• _Given instruction_:
Reproduce the data verbatim, from the line containing "has width=263, height=308." up to and including the line containing "Open the 全部单元状态".
─── Input material
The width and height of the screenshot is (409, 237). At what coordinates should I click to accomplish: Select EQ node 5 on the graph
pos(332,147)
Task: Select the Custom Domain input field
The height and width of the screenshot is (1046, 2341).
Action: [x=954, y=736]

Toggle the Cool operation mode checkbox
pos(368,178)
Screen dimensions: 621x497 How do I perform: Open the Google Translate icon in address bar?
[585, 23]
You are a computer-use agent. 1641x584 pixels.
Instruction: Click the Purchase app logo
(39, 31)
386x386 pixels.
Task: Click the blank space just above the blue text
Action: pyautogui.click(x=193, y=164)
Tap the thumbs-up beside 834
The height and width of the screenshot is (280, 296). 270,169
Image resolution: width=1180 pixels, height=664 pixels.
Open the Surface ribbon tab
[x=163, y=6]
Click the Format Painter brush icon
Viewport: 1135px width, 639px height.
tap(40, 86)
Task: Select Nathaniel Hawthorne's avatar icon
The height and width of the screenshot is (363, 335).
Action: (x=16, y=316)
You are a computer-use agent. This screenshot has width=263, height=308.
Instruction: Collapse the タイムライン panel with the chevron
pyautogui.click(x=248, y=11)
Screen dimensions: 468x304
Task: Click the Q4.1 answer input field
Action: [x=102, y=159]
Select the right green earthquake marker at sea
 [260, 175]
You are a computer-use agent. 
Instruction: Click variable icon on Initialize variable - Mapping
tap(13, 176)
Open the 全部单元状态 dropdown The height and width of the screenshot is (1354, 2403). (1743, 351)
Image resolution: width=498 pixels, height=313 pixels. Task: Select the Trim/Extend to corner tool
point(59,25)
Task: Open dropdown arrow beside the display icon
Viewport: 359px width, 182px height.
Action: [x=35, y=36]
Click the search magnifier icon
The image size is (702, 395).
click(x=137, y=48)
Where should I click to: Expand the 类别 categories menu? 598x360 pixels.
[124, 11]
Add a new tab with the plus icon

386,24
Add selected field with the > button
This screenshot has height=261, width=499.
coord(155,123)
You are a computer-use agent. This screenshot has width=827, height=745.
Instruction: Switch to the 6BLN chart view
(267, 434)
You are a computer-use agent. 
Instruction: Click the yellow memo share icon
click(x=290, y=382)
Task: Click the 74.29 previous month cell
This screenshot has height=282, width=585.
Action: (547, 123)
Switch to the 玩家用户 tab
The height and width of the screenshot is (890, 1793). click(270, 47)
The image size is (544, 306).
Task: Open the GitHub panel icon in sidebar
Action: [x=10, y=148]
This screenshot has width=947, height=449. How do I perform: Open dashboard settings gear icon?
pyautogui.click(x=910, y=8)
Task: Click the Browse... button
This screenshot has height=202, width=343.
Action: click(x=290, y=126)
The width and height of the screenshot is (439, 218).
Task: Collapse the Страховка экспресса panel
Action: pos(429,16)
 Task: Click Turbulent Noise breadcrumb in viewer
──────
• _Solution to the problem_:
You are a computer-use agent. This screenshot has width=263, height=308.
Instruction: Collapse the タイムライン panel with the chevron
pyautogui.click(x=248, y=11)
Screen dimensions: 468x304
Task: Click the Q4.1 answer input field
Action: [x=102, y=159]
Select the right green earthquake marker at sea
 [260, 175]
You are a computer-use agent. 
Instruction: Click variable icon on Initialize variable - Mapping
tap(13, 176)
Open the 全部单元状态 dropdown The height and width of the screenshot is (1354, 2403). (1743, 351)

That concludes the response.